LN: Quando a Petrobras entra na mira do Departamento de Justiça, não havia espaço para ter um trabalho diplomático para poupá-la?
CA: Mas não entra na mira já no governo Temer? Ah, talvez houvesse. Confesso que eu não conhecia as exceções. Mas eles têm uma extraterritorialidade que permite tudo. EUA são uma potência essencialmente unilateralista. Por exemplo: eles aceitam decisões da Corte Interamericana de Justiça apenas se acham conveniente.
Não sei se faria muito diferença, não, porque se fizeram, eles fizeram com a conivência da Justiça brasileira. Os próprios procuradores e juízes davam as informações para eles. Aí é difícil. Se fosse conflito entre países… mas acho que é característica do que chamam de guerra híbrida é uma espécie de quinta coluna. As pessoas não perceberam que com essa batalha contra a corrupção, destruíram um setor do Brasil… É claro que tem que combater corrupção, mas da forma correta. Destruíram o setor de engenharia, BNDES, tudo isso criminalizado.
Eu imagino que se fosse embaixador no exterior e começasse uma conversa do governo com uma empresa brasileira, eu ia ficar longe. Eles ficam com medo.
LN: Pré-sal, empresas brasileiras fechando acordo nos EUA, interventor americano. Como explica?
Foram acordos feitos diretamente pela procuradoria ou pelos próprios juízes com eles. É totalmente absurda. O mais importante para eles é controle e a informação da Petrobras, e por isso devolveram uma parte da multa, porque o objetivo era compartilhar as informações.
LN: Em que momento se perdeu o conceito de interesse nacional?

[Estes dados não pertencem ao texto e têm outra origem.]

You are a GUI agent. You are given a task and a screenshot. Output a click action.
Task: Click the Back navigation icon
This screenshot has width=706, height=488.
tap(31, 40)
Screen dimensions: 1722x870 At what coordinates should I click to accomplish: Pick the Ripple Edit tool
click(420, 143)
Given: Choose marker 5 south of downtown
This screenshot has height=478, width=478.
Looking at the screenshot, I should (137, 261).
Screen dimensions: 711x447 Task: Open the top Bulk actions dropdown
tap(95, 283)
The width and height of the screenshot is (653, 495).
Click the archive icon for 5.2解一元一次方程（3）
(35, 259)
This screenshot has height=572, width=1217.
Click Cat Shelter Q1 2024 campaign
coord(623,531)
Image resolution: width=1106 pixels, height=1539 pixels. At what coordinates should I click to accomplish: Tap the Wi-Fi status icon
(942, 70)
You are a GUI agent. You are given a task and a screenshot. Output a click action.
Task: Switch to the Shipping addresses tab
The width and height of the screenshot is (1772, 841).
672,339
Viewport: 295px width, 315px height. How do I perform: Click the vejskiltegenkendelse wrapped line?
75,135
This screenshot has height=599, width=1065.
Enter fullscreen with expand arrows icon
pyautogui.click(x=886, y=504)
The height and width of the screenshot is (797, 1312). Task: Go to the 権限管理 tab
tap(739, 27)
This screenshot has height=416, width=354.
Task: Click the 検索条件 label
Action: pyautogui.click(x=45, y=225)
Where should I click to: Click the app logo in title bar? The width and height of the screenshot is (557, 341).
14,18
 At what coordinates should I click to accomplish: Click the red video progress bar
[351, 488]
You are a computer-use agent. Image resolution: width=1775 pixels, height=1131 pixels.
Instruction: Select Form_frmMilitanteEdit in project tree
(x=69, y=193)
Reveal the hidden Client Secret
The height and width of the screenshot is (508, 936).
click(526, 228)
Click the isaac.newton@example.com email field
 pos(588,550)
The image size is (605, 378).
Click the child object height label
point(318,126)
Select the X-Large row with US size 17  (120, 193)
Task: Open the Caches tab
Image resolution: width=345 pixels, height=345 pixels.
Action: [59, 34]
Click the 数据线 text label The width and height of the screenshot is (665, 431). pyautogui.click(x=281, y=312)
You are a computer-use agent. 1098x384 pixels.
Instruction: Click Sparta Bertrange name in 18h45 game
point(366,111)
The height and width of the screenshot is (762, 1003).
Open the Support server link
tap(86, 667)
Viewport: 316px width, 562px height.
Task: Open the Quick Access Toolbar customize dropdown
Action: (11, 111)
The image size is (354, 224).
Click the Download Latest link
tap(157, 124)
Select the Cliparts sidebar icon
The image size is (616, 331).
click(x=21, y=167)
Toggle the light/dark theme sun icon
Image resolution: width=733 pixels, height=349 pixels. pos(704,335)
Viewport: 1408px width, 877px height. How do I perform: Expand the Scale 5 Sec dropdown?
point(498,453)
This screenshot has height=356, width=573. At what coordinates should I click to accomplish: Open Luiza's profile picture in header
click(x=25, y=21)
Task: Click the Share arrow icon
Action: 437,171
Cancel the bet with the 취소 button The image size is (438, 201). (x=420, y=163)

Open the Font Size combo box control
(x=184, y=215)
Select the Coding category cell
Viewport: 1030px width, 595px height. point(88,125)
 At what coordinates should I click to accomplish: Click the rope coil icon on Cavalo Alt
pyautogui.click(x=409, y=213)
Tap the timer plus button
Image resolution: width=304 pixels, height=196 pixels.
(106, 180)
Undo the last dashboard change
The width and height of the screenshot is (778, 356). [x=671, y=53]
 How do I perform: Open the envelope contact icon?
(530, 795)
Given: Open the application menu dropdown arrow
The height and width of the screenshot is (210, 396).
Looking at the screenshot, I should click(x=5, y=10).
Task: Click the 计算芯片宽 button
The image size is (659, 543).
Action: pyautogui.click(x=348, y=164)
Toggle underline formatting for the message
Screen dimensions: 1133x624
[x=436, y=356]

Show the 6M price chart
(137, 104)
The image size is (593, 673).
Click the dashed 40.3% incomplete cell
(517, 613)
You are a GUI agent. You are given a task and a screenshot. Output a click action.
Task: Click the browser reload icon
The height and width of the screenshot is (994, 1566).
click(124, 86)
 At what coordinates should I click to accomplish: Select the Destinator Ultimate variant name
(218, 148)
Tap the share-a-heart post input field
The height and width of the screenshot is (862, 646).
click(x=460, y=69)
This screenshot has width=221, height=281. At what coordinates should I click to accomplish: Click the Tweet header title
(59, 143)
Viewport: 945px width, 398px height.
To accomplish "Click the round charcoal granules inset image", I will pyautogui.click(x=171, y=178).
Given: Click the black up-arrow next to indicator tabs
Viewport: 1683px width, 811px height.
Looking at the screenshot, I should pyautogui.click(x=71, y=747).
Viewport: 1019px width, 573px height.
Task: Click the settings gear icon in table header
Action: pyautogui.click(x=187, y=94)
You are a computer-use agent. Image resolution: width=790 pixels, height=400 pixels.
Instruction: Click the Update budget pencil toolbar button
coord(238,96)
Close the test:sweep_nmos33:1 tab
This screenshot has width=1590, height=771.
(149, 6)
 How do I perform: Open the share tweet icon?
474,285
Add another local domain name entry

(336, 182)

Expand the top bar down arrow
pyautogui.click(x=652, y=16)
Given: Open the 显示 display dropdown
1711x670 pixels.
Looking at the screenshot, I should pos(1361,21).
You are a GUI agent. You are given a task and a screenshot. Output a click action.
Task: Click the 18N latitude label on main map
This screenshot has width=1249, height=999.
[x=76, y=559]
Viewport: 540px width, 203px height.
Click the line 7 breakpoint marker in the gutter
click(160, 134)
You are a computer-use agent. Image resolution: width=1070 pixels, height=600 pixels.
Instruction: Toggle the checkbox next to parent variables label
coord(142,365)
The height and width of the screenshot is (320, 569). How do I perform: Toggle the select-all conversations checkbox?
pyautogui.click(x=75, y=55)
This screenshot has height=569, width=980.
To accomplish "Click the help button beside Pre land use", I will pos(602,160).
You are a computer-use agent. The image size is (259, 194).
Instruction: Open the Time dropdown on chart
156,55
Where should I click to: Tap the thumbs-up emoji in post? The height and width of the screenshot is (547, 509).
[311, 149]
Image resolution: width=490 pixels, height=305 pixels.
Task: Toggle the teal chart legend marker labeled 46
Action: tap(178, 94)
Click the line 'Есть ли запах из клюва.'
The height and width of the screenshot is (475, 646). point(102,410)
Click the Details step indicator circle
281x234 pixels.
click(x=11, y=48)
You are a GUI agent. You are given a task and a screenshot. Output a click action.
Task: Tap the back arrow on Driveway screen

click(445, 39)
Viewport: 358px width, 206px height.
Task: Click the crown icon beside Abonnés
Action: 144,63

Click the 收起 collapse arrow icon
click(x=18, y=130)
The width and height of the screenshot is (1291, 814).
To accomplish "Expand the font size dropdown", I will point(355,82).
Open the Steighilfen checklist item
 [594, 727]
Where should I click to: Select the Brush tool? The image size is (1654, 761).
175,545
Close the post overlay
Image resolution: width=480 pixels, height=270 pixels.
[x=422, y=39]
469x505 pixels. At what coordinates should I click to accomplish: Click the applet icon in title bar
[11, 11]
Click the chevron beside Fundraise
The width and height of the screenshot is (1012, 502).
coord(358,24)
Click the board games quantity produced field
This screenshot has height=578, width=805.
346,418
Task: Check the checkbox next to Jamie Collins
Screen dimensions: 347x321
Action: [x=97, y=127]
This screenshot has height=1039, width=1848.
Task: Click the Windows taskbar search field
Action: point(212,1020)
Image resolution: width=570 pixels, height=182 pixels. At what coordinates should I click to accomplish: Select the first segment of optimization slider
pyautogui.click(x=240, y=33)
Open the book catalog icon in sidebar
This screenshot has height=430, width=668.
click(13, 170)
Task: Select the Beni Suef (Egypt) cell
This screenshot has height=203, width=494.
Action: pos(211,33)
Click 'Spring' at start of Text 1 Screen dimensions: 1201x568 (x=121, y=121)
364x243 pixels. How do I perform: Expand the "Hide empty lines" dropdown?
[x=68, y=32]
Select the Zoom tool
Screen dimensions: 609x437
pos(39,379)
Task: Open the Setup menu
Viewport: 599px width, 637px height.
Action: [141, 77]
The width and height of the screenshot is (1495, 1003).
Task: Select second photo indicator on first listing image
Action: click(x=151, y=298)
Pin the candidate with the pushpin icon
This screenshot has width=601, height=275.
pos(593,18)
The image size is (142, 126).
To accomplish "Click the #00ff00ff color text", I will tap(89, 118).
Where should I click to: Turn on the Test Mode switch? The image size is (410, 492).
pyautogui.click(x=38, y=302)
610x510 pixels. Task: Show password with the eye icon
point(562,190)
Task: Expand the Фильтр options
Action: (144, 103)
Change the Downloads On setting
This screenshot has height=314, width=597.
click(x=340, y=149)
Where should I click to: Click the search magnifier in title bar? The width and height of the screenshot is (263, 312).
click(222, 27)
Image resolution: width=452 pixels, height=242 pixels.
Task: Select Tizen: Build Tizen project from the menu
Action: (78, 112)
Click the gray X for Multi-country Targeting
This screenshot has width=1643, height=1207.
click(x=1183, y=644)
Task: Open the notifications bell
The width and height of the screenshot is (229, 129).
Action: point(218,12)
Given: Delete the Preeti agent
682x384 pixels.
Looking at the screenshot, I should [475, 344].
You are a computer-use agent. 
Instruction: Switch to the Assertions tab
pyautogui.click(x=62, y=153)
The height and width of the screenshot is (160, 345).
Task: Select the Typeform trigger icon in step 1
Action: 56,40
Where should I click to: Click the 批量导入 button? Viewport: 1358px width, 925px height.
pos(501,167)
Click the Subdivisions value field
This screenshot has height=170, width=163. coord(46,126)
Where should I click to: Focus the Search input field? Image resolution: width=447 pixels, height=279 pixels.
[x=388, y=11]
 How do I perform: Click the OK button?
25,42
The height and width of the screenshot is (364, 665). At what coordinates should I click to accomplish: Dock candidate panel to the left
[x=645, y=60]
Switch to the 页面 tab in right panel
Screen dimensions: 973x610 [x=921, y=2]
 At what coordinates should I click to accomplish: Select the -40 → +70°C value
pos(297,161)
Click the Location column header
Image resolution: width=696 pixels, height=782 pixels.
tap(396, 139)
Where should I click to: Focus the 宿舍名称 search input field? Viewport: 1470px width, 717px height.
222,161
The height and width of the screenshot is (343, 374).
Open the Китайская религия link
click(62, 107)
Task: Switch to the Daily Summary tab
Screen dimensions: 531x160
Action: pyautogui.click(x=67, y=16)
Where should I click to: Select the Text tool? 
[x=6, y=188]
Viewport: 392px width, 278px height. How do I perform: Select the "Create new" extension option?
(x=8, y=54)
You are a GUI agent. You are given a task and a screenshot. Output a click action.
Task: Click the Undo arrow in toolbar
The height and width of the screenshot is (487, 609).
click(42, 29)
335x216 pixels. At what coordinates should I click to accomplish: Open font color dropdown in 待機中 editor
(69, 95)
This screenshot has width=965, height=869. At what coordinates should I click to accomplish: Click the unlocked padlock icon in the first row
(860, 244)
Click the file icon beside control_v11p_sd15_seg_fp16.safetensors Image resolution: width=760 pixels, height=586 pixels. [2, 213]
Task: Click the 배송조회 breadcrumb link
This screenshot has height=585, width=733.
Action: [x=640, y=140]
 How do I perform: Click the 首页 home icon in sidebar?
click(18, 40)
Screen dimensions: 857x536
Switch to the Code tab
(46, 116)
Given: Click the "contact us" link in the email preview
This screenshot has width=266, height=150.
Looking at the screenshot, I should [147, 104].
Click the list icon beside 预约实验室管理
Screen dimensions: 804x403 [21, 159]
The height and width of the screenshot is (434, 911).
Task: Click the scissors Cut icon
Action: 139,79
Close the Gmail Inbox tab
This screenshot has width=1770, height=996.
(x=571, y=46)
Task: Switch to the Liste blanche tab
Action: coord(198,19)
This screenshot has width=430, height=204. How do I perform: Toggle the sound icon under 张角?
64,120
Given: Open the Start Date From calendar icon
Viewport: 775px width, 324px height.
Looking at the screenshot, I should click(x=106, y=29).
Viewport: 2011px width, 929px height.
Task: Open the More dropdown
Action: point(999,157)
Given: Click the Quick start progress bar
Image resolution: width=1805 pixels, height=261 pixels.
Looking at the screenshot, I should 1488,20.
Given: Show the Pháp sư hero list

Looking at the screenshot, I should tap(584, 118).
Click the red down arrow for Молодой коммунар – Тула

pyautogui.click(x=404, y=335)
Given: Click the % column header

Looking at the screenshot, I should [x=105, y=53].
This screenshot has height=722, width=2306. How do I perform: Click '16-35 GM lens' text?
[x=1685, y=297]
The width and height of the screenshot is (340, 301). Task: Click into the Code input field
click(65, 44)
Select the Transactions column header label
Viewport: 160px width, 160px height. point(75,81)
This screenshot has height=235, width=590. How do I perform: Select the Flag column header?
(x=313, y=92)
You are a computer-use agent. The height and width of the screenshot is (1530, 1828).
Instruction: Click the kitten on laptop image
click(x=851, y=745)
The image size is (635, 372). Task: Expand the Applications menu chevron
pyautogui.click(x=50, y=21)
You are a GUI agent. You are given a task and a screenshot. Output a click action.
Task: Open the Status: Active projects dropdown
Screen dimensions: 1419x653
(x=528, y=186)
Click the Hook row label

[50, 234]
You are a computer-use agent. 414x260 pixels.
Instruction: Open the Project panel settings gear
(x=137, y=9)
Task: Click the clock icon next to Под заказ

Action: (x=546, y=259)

CA: Acho que há oscilações. No governo militar, a gente pode não gostar disso, mas Geisel tinha noção de interesse nacional.
LN: As forças armadas tinham essa visão de interesse/projeto nacional. Em que momento se perdeu isso?
CA: Esse conceito das Forças Armadas como guardião do interesse nacional se desgastou. E acho que depois da redemocratização, eles começaram a ficar mais nas questões da corporação. (…) Eles têm uma visão positiva e estratégica, mas não sei. Talvez haja a visão atual de que a disputa entre China e EUA é inevitável, e que o Brasil tenha de ficar do lado dos EUA. Não sei. (…) Eles criaram a Embraer e agora deixam vender assim de forma absurda. (…) Os militares são essencialmente de classe média e se impressionam com corrupção, sempre tiveram resistência ao PT e um pé atrás com a classe operária. (…) Acho que aproveitam essa história de anticomunismo, associado à luta contra o PT e a corrupção.